Sunday, March 21, 2010

Meet the Faculty

Although I can't catch the details, I follow the gist. Should students be allowed to eat or drink in class? What to do about students that come late or leave early? How to handle disruptive behavior? These are the same questions we ask at faculty meetings back in the States.

Tell them to leave, says a hard-liner. But another suggests a softer approach. People are all talking at once, and the volume is increasing. But they're not arguing—the shouting match is punctuated by rounds of laughter.

There's no parliamentary procedure, and I can't even tell who's the chair. At last, the shouting stops.

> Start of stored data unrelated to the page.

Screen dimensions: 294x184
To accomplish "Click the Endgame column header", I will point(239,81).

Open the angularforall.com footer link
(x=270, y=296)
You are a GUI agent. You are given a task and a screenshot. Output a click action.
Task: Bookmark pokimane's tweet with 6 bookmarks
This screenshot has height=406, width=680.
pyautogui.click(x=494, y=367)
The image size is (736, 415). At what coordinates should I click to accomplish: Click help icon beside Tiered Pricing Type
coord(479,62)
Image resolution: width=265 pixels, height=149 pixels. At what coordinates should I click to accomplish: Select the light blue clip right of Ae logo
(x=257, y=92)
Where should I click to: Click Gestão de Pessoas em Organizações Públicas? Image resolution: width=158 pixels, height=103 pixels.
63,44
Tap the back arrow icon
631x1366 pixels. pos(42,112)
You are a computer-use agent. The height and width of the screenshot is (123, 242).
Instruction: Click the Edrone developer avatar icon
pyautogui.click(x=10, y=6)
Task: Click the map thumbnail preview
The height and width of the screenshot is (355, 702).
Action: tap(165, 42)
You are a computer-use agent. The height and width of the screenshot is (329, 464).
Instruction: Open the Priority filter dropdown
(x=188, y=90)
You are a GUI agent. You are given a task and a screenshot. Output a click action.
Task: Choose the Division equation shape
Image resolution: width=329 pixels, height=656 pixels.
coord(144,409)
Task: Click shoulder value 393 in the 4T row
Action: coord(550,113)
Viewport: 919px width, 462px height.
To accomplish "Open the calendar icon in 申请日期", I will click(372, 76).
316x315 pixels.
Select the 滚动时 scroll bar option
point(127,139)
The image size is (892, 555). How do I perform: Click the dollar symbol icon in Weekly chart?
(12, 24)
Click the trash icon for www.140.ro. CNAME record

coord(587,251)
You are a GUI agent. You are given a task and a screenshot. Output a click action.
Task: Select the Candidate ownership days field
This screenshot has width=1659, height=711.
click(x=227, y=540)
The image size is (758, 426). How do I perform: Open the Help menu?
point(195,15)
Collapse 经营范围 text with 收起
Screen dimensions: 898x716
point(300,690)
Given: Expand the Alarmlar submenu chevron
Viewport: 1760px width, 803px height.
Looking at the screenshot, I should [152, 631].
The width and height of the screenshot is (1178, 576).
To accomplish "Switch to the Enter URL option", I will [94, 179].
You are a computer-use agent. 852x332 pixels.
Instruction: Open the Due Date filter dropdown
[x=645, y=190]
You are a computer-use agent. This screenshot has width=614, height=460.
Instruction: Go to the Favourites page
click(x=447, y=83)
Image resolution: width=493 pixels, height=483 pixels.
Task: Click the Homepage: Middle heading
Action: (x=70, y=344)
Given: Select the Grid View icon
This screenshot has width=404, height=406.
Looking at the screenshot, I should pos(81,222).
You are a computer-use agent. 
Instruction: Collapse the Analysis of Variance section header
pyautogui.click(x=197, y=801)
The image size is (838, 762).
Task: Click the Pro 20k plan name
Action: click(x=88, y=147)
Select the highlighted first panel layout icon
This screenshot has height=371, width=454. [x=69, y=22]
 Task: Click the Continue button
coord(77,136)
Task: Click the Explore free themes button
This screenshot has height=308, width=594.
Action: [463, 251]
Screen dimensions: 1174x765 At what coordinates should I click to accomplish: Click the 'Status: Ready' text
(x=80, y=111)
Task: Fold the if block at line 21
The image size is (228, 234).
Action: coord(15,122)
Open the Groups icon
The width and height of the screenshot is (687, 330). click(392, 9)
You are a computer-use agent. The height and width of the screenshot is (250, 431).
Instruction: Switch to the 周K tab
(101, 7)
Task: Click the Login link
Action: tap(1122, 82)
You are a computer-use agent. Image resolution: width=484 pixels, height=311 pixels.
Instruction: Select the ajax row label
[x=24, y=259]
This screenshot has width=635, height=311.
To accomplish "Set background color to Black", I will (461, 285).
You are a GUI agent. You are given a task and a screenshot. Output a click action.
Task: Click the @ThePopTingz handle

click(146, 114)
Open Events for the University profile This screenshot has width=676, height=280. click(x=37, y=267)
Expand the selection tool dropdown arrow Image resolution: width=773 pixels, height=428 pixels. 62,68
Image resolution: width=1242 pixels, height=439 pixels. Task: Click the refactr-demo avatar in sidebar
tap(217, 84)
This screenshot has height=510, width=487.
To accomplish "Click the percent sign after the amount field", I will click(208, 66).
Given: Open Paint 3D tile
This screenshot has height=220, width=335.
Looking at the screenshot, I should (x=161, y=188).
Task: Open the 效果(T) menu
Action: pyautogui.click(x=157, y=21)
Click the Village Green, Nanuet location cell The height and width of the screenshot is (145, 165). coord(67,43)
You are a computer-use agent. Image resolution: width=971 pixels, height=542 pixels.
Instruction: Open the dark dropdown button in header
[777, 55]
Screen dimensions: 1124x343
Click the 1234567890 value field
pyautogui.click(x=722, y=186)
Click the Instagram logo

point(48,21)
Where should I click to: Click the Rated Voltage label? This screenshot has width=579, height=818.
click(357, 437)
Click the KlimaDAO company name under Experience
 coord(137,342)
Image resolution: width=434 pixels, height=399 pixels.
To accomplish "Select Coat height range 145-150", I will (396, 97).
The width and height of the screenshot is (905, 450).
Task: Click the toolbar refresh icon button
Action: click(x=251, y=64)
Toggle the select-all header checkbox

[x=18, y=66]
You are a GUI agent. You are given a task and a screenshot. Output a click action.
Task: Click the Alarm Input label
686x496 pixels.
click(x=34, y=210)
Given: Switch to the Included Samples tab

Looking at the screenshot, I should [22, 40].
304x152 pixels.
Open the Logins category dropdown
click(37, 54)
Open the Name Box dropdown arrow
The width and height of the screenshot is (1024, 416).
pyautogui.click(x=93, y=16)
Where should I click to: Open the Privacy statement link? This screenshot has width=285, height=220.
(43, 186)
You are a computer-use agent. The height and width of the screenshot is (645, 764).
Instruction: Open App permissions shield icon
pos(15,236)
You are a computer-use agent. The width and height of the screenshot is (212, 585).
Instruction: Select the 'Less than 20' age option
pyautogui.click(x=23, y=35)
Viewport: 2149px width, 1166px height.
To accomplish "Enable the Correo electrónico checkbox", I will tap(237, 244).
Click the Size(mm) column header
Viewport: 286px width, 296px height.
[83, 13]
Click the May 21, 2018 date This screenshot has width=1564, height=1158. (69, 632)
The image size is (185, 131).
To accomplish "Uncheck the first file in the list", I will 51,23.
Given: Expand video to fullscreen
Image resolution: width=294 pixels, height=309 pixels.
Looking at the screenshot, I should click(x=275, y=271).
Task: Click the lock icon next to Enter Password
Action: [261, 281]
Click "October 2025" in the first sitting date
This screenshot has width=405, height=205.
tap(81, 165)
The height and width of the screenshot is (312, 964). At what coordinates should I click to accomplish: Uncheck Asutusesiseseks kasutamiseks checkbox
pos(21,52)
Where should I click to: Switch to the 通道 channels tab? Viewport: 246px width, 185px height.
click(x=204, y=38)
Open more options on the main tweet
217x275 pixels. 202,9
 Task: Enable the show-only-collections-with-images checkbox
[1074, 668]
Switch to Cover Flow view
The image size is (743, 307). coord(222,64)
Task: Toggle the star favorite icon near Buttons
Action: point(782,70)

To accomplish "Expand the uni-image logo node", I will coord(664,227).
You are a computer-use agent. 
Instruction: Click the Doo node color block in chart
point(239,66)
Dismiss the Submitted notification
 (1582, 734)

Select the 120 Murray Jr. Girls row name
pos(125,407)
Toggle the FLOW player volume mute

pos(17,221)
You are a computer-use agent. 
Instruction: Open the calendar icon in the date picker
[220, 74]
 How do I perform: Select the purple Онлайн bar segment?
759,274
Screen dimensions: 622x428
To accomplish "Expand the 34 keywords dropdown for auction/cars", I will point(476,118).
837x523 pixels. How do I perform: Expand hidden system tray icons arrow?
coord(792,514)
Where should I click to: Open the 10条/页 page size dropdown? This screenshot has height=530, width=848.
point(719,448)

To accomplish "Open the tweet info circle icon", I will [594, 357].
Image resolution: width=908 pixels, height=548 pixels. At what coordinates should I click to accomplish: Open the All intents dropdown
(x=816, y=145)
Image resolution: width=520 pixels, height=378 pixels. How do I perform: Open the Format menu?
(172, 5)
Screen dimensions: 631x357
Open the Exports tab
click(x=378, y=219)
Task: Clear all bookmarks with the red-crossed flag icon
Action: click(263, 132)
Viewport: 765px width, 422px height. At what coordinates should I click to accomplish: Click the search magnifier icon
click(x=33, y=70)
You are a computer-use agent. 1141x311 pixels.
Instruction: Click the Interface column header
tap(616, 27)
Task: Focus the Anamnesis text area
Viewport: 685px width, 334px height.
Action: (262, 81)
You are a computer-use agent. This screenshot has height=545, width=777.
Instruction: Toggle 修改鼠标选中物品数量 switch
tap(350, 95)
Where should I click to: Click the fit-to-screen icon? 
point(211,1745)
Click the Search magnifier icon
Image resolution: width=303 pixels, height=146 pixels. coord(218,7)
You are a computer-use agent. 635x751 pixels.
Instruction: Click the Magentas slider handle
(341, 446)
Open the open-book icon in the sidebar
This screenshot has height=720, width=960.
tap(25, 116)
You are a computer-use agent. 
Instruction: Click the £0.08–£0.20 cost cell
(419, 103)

“The meeting's over,” a colleague tells me. “Now we're going out for dinner.”

We talk and laugh as we walk to the restaurant. The air is crisp, and the plum blossoms glow pink against the azure sky.

As we nibble on the cold dishes, someone opens a bottle of huangjiu and pours shots.

“Ganbei!” he shouts, and it's bottoms up.

I do a couple to be polite, but no more. I don't want to nurse a hangover in the morning.

One by one, the hot dishes are brought in—a chicken and mushroom stew, snails with garlic, “lion's head” meatballs, a fish soup with rice cakes, to name a few. The men are drinking beer now, but I'm doing tea with the ladies.

After dinner, it's karaoke. We've got a private room, and waiters bring beer, tea and plenty of snacks—just in case we're still hungry after that sixteen-course meal.

The men are sloshed. They're belting out Teresa Teng love songs, and they make me sing along. After we croon “The Moon Represents My Heart,” one of them gets on his knee and asks me to marry him. But I don't take it as a serious proposal.

The women are giddy without alcoholic support. They sing and dance to teenybopper hits, giggling and screaming between each song. I sit back and think, if only their students could see them now....

I admire the Chinese gusto for living and wish I could let go the way they do. Even though I was subdued by comparison, they did pull me out of my shell, and it was fun. On the taxi ride home, I hear Teresa Teng singing in my head, and I'm humming along—“yueliang daibiao wo de xin.”